- Theatrical release lobby card
- Directed by: Archie Mayo Michael Curtiz (uncredited)
- Written by: Islin Auster (story Reform School) Edward Chodorov
- Starring: James Cagney Madge Evans Arthur Byron
- Cinematography: Barney McGill Merritt Gerstad Kenneth Green Ben White David Harris
- Edited by: Jack Killifer
- Music by: Leo F. Forbstein
- Distributed by: Warner Bros. Pictures, Inc.
- Release date: June 23, 1933 (U.S.);
- Running time: 90 minutes
- Country: United States
- Language: English

= The Mayor of Hell =

1933 film

The Mayor of Hell is a 1933 American pre-Code crime film from Warner Bros. Pictures starring James Cagney. The film was remade in 1938 as Crime School with Humphrey Bogart taking over James Cagney's role and Hell's Kitchen with Ronald Reagan in 1939.

==Plot==
Racketeer Patsy Gargan is made deputy commissioner of a reform school as a reward from his corrupt political cronies. Initially, he has no interest in the school, but his sympathy for the boys, who are abused and battered by a brutal, heartless warden and his thuggish guards convince him to take the job seriously, as does an attractive resident nurse named Dorothy.

Gargan sends Thompson, the superintendent, on vacation and, while he is gone, puts Dorothy's reform ideas into action. The school is functioning well under a system of self-government when Patsy is called back to the city to take care of some political business. Patsy shoots another man during a fight and has to go into hiding. Thompson returns to the school and convinces the boys that Patsy has abandoned them. He then starts running things the old way and, when Dorothy protests over the poor quality of the food served, he fires her.

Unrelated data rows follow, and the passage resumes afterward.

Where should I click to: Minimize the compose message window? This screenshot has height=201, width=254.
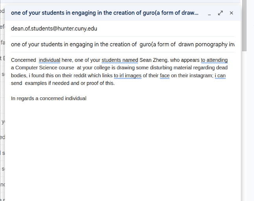[x=209, y=13]
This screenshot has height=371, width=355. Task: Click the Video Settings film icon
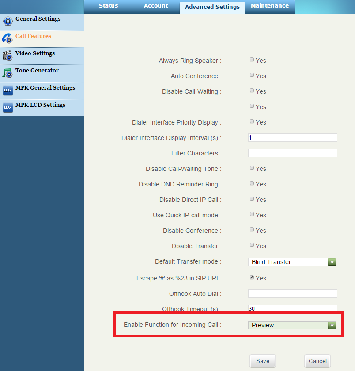pos(8,56)
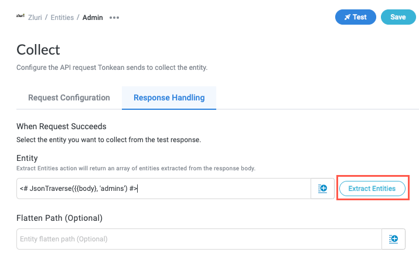Click the Configure the API request description text
This screenshot has height=259, width=419.
click(x=111, y=68)
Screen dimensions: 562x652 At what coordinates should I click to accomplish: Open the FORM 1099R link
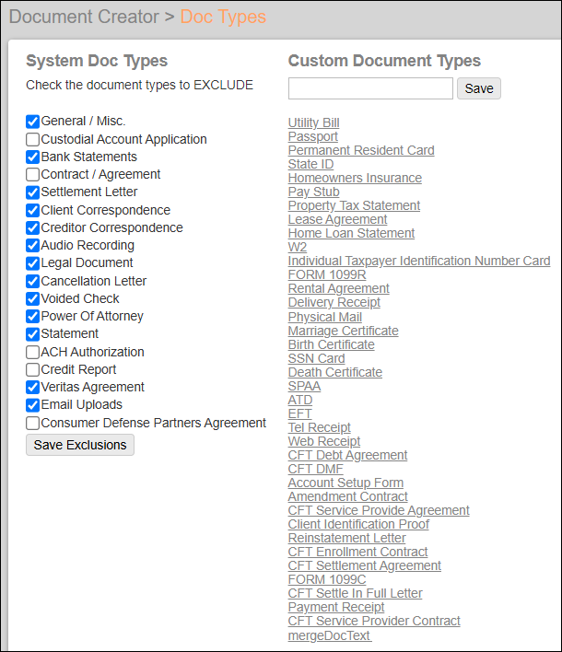tap(326, 274)
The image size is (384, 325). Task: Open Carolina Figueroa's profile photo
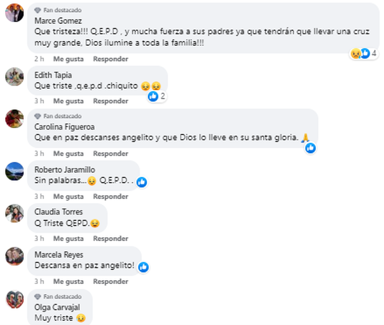(x=14, y=119)
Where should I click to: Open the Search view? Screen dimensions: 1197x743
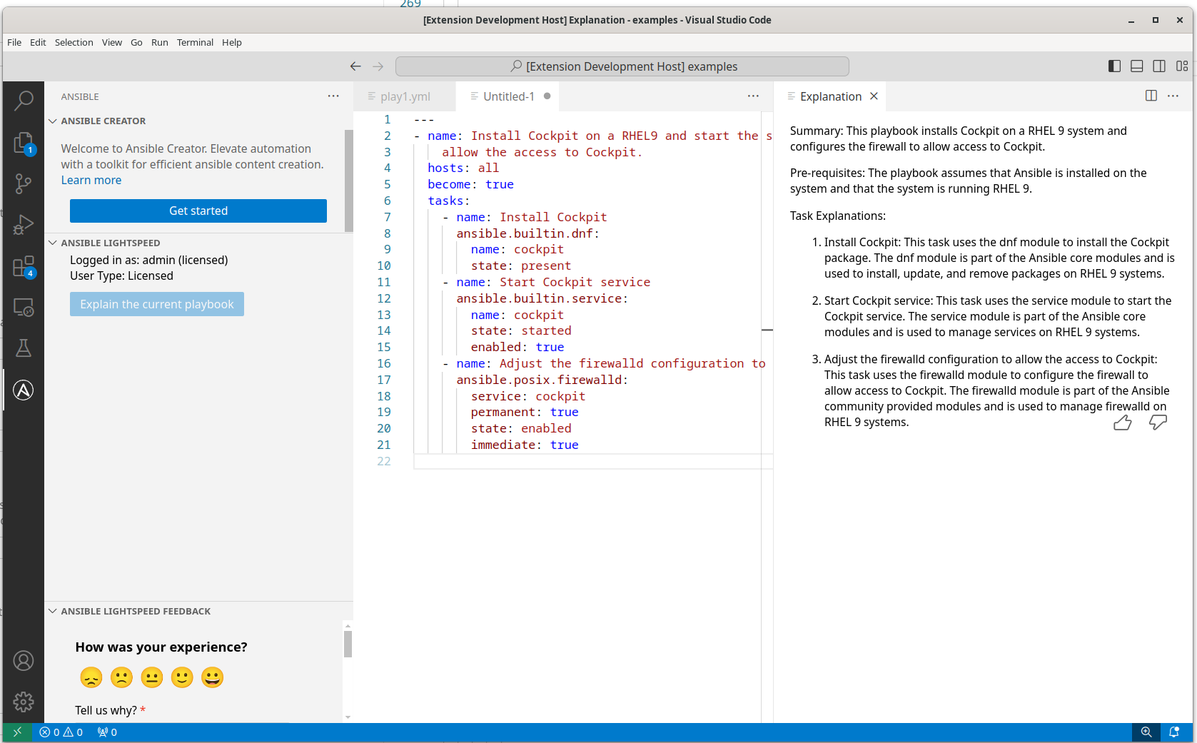24,101
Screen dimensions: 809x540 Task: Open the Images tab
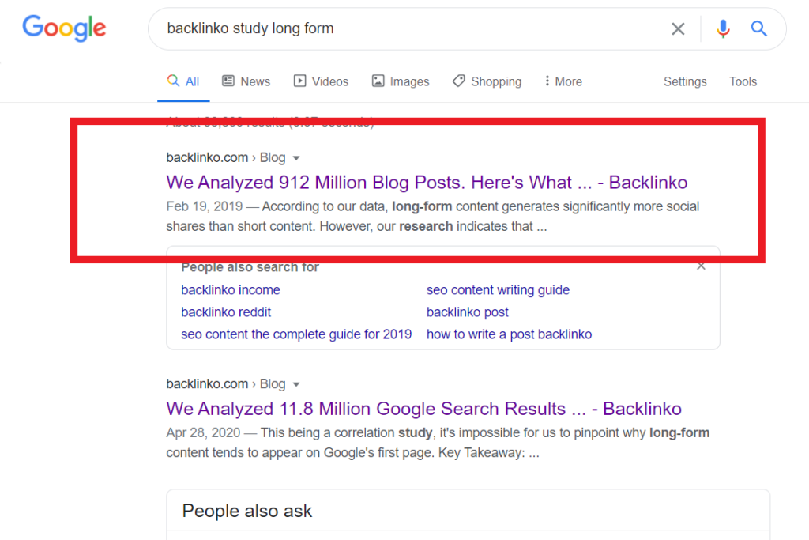click(401, 81)
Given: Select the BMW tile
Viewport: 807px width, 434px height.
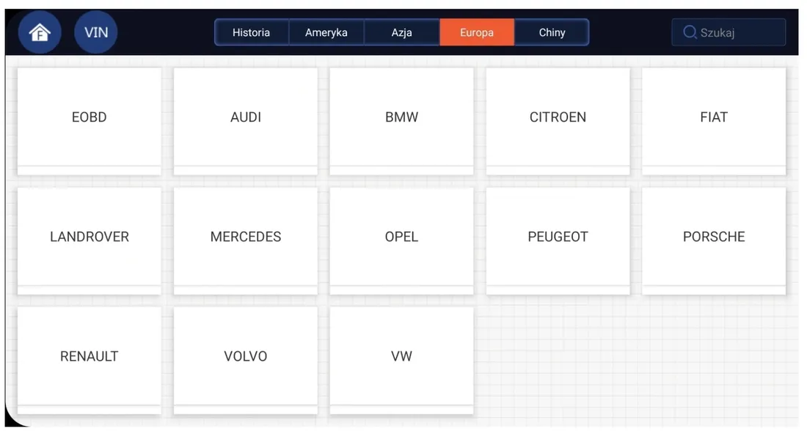Looking at the screenshot, I should 401,117.
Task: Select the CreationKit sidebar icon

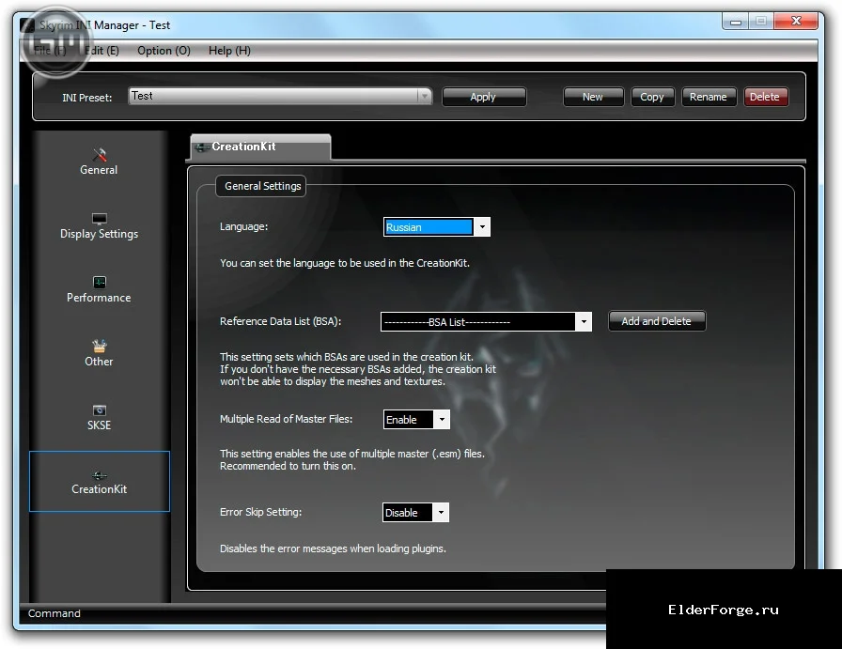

One of the boys, Johnny "Skinny" Stone, dies while in solitary confinement and the boys rebel. Thompson is put on trial by the boys, who find him guilty. Thompson, in a panic, jumps out a window to escape. Pursued by the boys, many of whom carry torches, he scrambles up onto the roof of a barn. The boys immediately set fire to the barn. Dorothy, meanwhile, finds Patsy in his hideout and tells him the whole story. Patsy races back to the school to restore order, but Thompson is dead, having fallen from the roof of the barn. At the picture's end, Patsy decides to give up his political career and stay at the school permanently.

==Production==
The film originally went under the title Reform School. It took 36 days to shoot with a cost of $229,000.

==Reception==
On July 1, 1933, The New York Times review praised the film, saying: “The Warner Brothers, who made "I Am a Fugitive From a Chain Gang," have very nearly produced its equal in "The Mayor of Hell,"...[they] have uncovered a stimulating subject in the dark hard places of a boys' reform school. If James Cagney's affection for Madge Evans is a definite encumbrance in the film, the impact of its mounting bitterness and resentment against the penal system at the reform school is not to be denied. The wild fury of the boys in the closing scenes becomes contagious. There only can be tears to meet that touching scene in which Johnny, the little consumptive, dies on his cot while the other lads stand silently around him....The story is badly balanced because of an obtrusive gangster element and it bulges here and there to make room for Madge Evans... But the power, the vigor, the surge and flow of real issues and important psychological problems make ‘The Mayor of Hell’ an interesting and stimulating drama almost in spite of itself. Dudley Digges gives a superb portrait of a sniveling, knee-bending, wantonly domineering office holder as the warden. Arthur Byron is wise and troubled as the judge of the children's court. Mr. Cagney fills the part of the reformed ward heeler with the gusto and swagger one expects of him. As the leader of the boy inmates, Frankie Darrow gives a hard-faced performance that is genuinely disturbing. He is a boy prematurely bitter and cynical, prematurely grown out of the ways of boyhood. An excellent diversity of types has been collected for the school's population, and the lads provide many anonymously touching moments.”

David Cornelius of DVD Talk writes: "To its credit, the film pushes to make several of its minority characters complex and intelligent, but still, an ugly stereotype is an ugly stereotype..." He believes that Cagney's performance and many of the others are "quite strong".

TimeOut writes: "Cloud nine tosh from the days when Warner movies preached that delinquents were just good kids in need of a helping hand", but concludes that "Despite the risible script, Cagney is as watchable as ever, and Mayo directs sleekly."